Geopolitical uncertainty is on the rise and will remain a source of significant risk.
In their latest report, the Economist Intelligence Unit (EIU) has compiled a list of what it regards as the top 10 global risks of 2019. The rise of populist leaders, adopting tougher nationalist and protectionist policies, poses major threats to stability and security worldwide.
According to the EIU, the populist stance of US President Trump, Brazil’s President Bolsonaro, India’s Prime Minister Narendra Modi, Indonesian President Joko Widodo, Turkey’s Recep Tayyip Erdoğan, Russia’s Vladimir Putin and Hungary’s Viktor Orbán and other leaders can have a substantial impact on trade and destabilize financial markets and the oil sector.
Increasing protectionism can easily provoke trade wars of the kind witnessed between China and the US. The threat of armed conflict between nation states should not to be discounted either.
So, what are the main risks to the global economy these days?
The EIU Top 10 Global Risks
- A US-China trade conflict morphs into a full-blown global trade war.
- US corporate debt burden turns downturn into a recession.
- Contagion spreads to create a broad-based emerging-markets crisis.
- China suffers a disorderly and prolonged economic downturn.
- Supply shortages lead to a globally damaging oil-price spike.
- Territorial disputes in the South or East China Sea lead to an outbreak of hostilities.
- Cyber-attacks and data integrity concerns cripple large parts of the internet.
- There is a major military confrontation on the Korean peninsula.
- Political gridlock leads to a disorderly no-deal Brexit.
- Political and financial instability lead to an Italian banking crisis.
Source: The Economist Intelligence Unit
The Global Risks Report 2019 by the World Economic Forum highlights the increased interconnectedness of global risk. Special attention should be paid to environmental, technological and demographic risks spiking all over the world. Among the most significant risks the authors of the report indicate the changing climate, rising cyber dependency, growing polarisation of societies, aging population, and rising income and wealth disparity.
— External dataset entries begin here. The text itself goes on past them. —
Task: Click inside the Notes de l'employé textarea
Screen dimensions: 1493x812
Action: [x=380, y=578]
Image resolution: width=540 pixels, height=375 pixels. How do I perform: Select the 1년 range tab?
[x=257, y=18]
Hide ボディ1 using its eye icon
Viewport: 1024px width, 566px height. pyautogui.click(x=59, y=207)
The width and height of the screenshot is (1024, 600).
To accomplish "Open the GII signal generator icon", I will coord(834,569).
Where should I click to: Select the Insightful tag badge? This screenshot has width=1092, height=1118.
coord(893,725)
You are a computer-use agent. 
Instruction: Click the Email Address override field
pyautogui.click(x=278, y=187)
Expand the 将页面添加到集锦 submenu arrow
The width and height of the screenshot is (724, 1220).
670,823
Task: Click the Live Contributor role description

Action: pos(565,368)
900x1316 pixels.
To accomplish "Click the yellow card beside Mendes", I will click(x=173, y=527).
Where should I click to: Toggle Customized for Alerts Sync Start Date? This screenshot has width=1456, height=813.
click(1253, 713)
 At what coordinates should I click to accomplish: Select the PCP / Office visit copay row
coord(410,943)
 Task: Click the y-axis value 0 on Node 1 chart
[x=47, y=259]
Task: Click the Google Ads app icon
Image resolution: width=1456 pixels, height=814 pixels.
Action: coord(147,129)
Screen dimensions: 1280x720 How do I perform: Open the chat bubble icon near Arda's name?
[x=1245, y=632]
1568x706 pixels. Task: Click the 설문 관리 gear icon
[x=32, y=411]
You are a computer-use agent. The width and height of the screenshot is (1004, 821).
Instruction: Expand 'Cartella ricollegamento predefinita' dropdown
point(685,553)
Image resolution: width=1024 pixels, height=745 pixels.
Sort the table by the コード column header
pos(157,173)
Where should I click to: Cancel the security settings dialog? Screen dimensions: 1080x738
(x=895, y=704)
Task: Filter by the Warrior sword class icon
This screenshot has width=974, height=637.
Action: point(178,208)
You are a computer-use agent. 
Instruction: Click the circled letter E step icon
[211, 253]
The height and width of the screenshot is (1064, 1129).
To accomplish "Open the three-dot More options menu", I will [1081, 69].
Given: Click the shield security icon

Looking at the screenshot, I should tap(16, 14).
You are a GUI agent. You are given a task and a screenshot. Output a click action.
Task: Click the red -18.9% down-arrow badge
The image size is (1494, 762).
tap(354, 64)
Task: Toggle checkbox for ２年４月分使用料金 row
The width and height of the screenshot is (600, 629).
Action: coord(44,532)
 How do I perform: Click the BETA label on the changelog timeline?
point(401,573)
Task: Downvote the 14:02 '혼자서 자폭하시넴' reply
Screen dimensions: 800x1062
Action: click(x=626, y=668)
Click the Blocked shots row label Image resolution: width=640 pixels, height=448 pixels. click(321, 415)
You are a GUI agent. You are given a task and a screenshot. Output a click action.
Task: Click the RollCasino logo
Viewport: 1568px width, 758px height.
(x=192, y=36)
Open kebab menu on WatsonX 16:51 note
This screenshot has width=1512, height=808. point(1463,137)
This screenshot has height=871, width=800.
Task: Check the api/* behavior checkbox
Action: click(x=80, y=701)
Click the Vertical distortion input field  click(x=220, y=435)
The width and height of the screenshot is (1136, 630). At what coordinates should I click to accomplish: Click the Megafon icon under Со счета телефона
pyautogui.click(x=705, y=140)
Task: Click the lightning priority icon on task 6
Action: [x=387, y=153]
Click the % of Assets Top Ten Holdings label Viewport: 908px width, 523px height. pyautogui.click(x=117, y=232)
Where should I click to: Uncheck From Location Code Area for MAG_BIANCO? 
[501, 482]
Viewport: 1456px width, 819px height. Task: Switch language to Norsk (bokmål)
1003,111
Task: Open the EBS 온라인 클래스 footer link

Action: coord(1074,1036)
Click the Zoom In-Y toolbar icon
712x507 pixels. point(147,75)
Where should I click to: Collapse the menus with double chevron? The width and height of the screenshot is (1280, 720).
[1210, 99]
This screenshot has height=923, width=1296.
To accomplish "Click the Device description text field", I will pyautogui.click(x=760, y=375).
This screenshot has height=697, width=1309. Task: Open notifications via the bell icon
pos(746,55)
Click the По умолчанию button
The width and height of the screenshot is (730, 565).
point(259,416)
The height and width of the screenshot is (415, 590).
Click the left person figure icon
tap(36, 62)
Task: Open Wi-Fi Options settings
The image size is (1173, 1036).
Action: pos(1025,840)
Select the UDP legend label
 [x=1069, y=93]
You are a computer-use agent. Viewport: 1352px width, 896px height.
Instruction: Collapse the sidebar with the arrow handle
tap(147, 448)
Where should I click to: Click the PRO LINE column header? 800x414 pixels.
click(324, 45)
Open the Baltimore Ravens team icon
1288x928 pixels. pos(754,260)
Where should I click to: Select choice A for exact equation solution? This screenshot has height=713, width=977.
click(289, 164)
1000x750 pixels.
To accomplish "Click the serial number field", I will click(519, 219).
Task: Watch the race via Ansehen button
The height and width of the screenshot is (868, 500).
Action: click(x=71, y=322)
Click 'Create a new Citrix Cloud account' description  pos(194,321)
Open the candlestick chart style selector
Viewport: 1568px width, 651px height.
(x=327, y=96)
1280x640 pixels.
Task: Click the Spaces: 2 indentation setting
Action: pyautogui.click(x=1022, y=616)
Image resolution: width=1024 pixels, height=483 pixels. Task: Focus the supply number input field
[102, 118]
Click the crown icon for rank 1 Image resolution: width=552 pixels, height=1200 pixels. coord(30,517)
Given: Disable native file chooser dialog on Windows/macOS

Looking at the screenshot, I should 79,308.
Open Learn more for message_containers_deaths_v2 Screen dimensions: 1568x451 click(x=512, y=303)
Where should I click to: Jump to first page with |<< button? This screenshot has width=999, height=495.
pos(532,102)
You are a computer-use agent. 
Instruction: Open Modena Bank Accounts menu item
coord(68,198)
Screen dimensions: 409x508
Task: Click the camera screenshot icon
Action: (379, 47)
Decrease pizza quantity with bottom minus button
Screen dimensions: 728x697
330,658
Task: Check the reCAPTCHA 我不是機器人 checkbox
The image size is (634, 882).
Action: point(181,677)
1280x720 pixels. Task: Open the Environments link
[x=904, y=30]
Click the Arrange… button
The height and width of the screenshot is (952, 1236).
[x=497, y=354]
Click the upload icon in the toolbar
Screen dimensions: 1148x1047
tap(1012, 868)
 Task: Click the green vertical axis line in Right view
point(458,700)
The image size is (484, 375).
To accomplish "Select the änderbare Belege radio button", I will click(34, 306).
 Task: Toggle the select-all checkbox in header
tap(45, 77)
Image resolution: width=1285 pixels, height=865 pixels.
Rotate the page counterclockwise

Source: World Economic Forum
Given the increased regional interconnectedness, the mitigation of the above political, financial and military risks will require closer collaboration among world’s leaders and members of society alike. “This is a globalized world, as a result of which historic reductions in global poverty have been achieved,” writes Børge Brende, the World Economic Forum’s president. “But it is also increasingly clear that change is needed. Polarization is on the rise in many countries. In some cases, the social contracts that hold societies together are fraying.”